Text section -
┄┄┄┄┄┄┄┄┄┄┄┄┄┄┄┄┄┄┄┄

Upon his arrival in Christchurch Stead was employed by the Union Bank of Australia, at the first permanent bank branch in Christchurch, managed by Joseph Palmer. By 1871 Stead had left the bank and partnered with William Royse, to form Royse, Stead & Co. In the early 1870s New Zealand was entering a boom period, largely brought about by public borrowing for investment in immigration, land development, and transport links, such as railways and roads. Private individuals and companies were also raising funds offshore.

Royse, Stead & Co. were well placed to benefit from the boom. Royse was an experienced grain merchant and shipping agent, with Australian connections through his uncle Joseph Darwent. Stead, from his time with the bank, had five years' worth of contacts in Canterbury business and farming circles. Royse and Stead were able to capitalise on the rapid development of wheat cropping on the Canterbury Plains in the 1870s, and built up extensive interests as grain traders, shipping agents, brick makers, maltsters, and property developers, among other activities. Alfred Lee Smith from Dunedin also had a stake in Royse, Stead and Co for some time.

The boom ended in 1878 when the City Bank of Glasgow collapsed, which led to credit drying up on the London market. This reduced the funding available to New Zealand, and with many activities dependent on borrowing, and many landowners heavily indebted, the credit shortage hit hard, compounded by falling wool prices. Despite the wider downturn, the grain market held up, and in 1881 preparations were made for Royse, Stead & Co. to merge into a new entity and undertake a major capital raising, supposedly to allow Royse to retire. Royse sold out of Royse, Stead & Co., which then merged with the grain trading interests of Peter Cunningham, and in 1882 the resulting new company floated on the stock exchanges of Great Britain and New Zealand, as The New Zealand Grain Agency and Mercantile Company, with a capital of £1,000,000. Stead and Cunningham were the founding directors in New Zealand, and Mr. F. A. Du Croz, who had known Royse's uncle, the late Joseph Darwent, was one of the British directors.

┄┄┄┄┄┄┄┄┄┄┄┄┄┄┄┄┄┄┄┄

Data excerpts -
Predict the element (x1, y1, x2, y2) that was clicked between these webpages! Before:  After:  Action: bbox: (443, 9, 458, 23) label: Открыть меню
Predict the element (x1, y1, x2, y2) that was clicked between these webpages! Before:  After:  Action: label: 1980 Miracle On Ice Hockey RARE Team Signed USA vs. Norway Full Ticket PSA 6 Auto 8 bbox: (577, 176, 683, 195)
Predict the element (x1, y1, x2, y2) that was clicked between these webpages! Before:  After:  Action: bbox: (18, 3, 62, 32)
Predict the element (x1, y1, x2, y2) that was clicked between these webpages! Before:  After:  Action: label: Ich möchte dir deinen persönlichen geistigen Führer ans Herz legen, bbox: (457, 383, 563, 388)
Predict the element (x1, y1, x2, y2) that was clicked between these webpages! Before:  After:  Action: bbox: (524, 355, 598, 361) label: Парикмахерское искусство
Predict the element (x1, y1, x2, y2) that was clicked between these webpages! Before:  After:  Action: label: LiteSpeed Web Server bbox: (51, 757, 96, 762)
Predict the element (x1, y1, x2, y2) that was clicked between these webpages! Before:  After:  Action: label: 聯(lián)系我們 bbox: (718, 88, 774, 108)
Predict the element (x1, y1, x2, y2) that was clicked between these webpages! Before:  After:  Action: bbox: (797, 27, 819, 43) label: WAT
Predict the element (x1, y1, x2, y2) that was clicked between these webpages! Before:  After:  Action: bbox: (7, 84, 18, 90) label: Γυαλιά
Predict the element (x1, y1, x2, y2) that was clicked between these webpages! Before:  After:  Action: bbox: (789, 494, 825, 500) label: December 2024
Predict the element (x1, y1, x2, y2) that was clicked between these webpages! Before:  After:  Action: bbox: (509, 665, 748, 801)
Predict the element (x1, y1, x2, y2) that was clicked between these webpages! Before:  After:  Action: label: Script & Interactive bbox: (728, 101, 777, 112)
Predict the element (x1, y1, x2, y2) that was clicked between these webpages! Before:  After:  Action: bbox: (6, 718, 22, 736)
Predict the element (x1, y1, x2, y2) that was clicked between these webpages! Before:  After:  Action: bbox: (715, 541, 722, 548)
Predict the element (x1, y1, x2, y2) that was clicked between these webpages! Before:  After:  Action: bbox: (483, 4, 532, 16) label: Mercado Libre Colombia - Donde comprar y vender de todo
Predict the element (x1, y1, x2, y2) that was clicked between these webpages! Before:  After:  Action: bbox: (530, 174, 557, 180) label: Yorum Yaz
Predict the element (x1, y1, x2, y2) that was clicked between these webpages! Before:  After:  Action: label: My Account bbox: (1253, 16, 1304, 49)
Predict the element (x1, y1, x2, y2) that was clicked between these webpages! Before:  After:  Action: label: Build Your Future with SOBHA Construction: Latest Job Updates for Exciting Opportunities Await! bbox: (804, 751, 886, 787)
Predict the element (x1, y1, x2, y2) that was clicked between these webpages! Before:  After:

┄┄┄┄┄┄┄┄┄┄┄┄┄┄┄┄┄┄┄┄

Work instruction - Write out everything in the passage about Stead's business career from "Upon his arrival" down to "raising funds offshore.". The data plays no part in the work on this passage about Stead's business career.

Answer box -
Upon his arrival in Christchurch Stead was employed by the Union Bank of Australia, at the first permanent bank branch in Christchurch, managed by Joseph Palmer. By 1871 Stead had left the bank and partnered with William Royse, to form Royse, Stead & Co. In the early 1870s New Zealand was entering a boom period, largely brought about by public borrowing for investment in immigration, land development, and transport links, such as railways and roads. Private individuals and companies were also raising funds offshore.